Хватит – значит хватит. Когда мы отправились спать, культурная программа еще одного вечера подходила к концу. Мы неспешно поужинали, потом я забралась на диван почитать. Собака умостилась рядом. Том засел в Интернете. Я была готова взорваться без предупреждения. Мы лежали в постели вместе на спине. Рука Тома обнимала мое плечо. Касаясь пальцами, он изучал изгиб моей шеи.
Несмотря на все мои старания, даже эти невинные прикосновения вызвали мое неровное дыхание, чего, конечно же, он не мог не заметить.

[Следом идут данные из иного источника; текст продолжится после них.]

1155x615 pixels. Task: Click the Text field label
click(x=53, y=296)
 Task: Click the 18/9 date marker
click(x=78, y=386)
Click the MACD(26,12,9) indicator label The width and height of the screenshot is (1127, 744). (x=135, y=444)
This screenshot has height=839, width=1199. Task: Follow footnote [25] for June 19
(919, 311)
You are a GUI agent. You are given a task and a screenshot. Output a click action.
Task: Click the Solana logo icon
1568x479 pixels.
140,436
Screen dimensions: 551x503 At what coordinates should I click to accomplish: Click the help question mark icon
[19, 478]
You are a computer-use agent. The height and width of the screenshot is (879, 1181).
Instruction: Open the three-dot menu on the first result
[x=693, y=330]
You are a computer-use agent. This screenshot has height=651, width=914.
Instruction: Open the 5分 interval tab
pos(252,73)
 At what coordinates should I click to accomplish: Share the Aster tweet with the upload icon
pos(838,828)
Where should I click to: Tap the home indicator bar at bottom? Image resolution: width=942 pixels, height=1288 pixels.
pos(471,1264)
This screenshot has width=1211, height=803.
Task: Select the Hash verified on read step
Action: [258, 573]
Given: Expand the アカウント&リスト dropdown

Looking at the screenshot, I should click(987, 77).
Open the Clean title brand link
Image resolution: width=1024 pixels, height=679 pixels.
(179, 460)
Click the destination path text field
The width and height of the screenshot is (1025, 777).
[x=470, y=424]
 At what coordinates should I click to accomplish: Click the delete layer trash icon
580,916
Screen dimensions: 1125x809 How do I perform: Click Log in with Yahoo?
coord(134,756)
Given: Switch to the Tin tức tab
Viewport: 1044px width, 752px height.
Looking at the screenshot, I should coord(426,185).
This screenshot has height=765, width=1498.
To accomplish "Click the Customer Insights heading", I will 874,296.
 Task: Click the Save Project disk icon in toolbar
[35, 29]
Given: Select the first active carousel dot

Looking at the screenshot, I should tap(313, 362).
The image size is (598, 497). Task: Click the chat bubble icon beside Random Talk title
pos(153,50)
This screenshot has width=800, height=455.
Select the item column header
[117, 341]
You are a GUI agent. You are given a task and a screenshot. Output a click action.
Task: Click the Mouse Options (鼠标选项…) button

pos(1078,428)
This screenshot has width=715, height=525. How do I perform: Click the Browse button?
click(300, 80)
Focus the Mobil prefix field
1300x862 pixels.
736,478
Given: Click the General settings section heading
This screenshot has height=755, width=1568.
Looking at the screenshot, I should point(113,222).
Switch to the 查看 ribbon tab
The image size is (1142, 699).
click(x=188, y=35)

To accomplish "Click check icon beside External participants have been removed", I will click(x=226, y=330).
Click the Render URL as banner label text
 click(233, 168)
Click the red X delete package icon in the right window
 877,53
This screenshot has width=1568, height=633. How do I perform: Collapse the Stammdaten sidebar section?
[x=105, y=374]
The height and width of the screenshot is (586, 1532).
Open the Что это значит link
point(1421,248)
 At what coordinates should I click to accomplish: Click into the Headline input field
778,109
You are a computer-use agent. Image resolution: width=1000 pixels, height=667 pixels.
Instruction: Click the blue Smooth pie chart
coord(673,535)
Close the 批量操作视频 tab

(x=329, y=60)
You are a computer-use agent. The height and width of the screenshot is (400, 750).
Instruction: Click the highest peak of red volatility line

– Мне кажется, ты немного дрожишь, – сказал он, приблизившись к тому месту, поглаживание которого заставляло меня урчать, как довольного котенка.
– Ты в порядке?
Я не идиотка. Я знала, что именно он хотел услышать. О том, как именно он влияет на меня. Знала, что мое притворное «все хорошо» не приведет к желаемому результату. И если я хотела кончить до Нового года, я должна была детально описать, насколько я расстроена и как я жаждала оргазма. Только после этого я могла на что-то надеяться. Да, я сама дала ему эту власть надо мной. Да, он знает все, что я собираюсь сказать. И все же… Я проглотила комок, подкатившийся к горлу.
– В порядке. Просто немного чувствительна.
Его зубы блеснули в слабом свете.
– Неужели? А почему?
Ха. Было бы гораздо легче произнести всю эту чепуху, если б его победа не вызывала такого раздражения. Ах да, я уже фактически признала за ним победу, а он чуть не плясал от радости.
Стиснув зубы, я произнесла:
– Ты знаешь почему.
Черт. Мне нужно быть молящей, вежливой и доведенной до отчаяния. Как удалось всего двум предложениям моментально превратить меня в упрямую, ворчащую Софи?
– Повесели меня.
Вот поэтому все закончилось такой Софи. Я закрыла глаза, зная, что мне придется это сделать. Что это самое малое из того, что мне придется сделать. Смирись. Переживи это. Я вздохнула.
– Ладно, ты выиграл. Уже много дней мне ужасно хочется кончить. Я могу думать только о том, что ты трахаешь меня, твои зубы кусают мой клитор, твои пальцы изучают мои ягодицы…
Я истощилась, потеряв ход мысли. Внезапно в горле у меня пересохло. Я представила, чем бы мы могли заняться. Мое тело изнывало от желания свободы. Осознав, что я перестала говорить, я прочистила горло и попыталась продолжить:
– Я пробовала это скрыть, но мы оба знаем, что мне ужасно хочется кончить, что это то, о чем я думаю все эти дни, что мое тело умоляет об этом.
Он медленно провел пальцем по ключице, и глубокая дрожь прошла по всему моему телу, а щеки загорелись. Мой голос дрожал, но я продолжала:
– Да, я знаю, что впереди еще несколько дней, установленный тобою срок. Но я подумала, что тебе необходимо знать, что я очень тебя прошу, умоляю. Я уверена, ты должен понять, что я сделаю все, что ты захочешь, только чтобы ты довел меня до оргазма.
Он усмехнулся:
– «Все, что захочешь» подразумевает очень многое, Софи. И хотя это подмывает меня поиграть с тобой сегодня ночью и выяснить, что именно ты имеешь в виду, – в этот момент голос внутри меня уже запел «Аллилуйя», – ты должна понимать, что тем самым ты даешь согласие на то, чтобы я лишил тебя зоны комфорта. Насколько сильно твое желание достичь оргазма? Ты действительно серьезно?